### WHAT TO WORK ON
Look through the data and write out every line with the word "agent" in it.

Stored items:
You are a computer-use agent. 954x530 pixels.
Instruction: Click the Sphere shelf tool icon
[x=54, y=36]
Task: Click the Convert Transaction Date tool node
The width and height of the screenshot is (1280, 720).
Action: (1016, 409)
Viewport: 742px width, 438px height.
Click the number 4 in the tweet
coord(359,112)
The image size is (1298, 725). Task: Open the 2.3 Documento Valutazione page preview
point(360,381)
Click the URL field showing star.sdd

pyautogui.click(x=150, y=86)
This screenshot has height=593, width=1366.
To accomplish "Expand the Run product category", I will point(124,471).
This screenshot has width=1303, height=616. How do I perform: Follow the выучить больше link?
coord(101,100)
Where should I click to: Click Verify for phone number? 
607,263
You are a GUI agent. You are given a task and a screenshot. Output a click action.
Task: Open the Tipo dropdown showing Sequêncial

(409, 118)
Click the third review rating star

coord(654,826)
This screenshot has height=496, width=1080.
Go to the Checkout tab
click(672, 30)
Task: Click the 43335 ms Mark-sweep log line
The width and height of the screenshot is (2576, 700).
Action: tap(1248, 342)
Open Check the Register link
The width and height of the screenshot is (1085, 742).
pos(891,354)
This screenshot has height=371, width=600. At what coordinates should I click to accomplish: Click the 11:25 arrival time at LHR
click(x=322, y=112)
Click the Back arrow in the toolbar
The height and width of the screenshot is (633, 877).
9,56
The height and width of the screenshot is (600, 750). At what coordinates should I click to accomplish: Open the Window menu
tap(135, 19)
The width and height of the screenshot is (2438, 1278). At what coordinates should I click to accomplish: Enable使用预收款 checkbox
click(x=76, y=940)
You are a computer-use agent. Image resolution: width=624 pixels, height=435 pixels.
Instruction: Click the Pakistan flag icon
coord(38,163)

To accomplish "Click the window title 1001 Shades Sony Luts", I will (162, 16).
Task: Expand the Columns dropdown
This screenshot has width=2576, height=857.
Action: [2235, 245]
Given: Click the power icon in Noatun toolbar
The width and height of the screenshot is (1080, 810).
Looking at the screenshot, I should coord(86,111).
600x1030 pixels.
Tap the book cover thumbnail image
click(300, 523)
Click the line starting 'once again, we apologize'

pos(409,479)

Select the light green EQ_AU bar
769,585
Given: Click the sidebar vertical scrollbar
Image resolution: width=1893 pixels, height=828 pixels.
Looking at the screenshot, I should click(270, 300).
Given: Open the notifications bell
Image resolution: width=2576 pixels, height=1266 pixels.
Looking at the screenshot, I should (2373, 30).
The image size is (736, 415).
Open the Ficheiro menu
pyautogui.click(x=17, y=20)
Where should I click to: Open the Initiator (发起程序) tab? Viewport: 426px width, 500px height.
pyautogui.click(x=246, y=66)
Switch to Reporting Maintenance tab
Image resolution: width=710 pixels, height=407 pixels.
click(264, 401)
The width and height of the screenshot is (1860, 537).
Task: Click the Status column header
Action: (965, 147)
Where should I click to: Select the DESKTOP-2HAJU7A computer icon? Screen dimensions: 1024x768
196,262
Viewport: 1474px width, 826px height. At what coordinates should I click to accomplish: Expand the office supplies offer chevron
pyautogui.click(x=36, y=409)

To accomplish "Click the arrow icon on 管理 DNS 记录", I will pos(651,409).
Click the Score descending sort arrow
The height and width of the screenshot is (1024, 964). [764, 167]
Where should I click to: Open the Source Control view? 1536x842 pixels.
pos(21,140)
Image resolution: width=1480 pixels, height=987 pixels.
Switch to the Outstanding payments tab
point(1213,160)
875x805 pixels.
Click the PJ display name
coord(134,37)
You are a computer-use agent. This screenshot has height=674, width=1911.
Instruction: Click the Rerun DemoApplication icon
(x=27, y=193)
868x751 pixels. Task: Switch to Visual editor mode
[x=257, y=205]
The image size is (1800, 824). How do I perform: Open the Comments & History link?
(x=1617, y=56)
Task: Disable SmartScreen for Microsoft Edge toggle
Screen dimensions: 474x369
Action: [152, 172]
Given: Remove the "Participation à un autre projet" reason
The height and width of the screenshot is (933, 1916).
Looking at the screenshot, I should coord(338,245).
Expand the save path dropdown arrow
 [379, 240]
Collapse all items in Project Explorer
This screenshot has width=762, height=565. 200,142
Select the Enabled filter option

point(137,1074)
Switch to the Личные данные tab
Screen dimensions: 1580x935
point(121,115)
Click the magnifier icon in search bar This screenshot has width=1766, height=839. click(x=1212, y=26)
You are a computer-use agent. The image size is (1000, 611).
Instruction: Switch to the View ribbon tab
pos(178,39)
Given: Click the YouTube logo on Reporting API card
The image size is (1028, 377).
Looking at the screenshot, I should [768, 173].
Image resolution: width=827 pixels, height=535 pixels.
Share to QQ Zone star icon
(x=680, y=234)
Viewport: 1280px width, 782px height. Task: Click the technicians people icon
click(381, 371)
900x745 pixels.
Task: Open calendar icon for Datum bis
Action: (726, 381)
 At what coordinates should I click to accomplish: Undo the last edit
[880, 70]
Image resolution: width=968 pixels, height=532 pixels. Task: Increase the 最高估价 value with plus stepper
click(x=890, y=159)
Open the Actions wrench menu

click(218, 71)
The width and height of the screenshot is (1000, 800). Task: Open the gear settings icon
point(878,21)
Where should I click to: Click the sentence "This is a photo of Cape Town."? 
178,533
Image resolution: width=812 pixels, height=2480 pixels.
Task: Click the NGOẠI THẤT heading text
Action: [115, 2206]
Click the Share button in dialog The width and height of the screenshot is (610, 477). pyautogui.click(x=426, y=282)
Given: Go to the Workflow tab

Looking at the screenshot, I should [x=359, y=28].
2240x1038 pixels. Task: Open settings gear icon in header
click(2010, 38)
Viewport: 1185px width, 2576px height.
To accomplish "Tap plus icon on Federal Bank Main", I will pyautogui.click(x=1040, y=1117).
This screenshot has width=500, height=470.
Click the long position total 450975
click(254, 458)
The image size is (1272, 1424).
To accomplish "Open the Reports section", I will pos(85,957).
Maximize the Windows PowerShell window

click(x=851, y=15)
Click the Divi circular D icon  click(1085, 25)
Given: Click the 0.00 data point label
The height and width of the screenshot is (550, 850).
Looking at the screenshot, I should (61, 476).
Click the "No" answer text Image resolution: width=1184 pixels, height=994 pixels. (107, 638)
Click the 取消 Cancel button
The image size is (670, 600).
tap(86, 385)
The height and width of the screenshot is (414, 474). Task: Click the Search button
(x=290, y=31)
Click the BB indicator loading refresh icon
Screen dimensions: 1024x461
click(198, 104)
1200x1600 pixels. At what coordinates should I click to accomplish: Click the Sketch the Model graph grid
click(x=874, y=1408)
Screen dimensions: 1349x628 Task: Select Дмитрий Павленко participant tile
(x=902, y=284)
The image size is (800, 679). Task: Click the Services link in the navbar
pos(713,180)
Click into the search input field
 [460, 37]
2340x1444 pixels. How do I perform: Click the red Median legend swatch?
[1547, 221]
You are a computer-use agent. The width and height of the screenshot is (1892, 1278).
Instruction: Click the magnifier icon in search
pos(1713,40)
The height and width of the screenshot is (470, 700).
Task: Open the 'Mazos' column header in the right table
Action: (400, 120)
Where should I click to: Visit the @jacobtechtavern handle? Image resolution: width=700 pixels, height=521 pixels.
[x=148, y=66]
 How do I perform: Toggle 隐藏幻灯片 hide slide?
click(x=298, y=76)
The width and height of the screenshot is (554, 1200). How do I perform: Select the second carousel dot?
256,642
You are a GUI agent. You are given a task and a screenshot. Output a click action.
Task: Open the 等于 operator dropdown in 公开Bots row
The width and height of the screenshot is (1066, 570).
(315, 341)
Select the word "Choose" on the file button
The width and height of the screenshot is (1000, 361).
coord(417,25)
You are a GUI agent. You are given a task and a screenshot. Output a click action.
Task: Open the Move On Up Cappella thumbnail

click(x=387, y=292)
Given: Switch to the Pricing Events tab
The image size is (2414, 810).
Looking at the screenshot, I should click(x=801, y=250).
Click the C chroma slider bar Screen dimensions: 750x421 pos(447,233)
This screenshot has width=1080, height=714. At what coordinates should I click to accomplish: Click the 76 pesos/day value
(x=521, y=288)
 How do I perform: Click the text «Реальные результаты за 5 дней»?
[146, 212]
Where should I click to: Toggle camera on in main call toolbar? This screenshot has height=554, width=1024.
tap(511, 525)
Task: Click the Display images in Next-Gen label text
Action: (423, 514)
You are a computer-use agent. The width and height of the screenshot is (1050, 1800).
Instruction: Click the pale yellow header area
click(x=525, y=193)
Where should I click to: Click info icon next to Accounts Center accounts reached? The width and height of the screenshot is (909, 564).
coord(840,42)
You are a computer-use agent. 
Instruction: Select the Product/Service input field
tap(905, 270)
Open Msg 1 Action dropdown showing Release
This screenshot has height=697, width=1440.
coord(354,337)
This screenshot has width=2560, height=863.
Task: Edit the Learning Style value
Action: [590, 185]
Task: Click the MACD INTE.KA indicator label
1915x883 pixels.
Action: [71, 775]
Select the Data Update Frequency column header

### WRITTEN RESPONSE
You are a computer-use agent. 954x530 pixels.
You are a GUI agent. You are given a task and a screenshot. Output a click action.
You are a computer-use agent. Image resolution: width=624 pixels, height=435 pixels.
You are a computer-use agent. This screenshot has height=674, width=1911.
You are a computer-use agent. The image size is (1000, 611).
You are a computer-use agent. The width and height of the screenshot is (1892, 1278).
You are a GUI agent. You are given a task and a screenshot. Output a click action.
You are a GUI agent. You are given a task and a screenshot. Output a click action.
You are a computer-use agent. The width and height of the screenshot is (1050, 1800).
You are a computer-use agent. 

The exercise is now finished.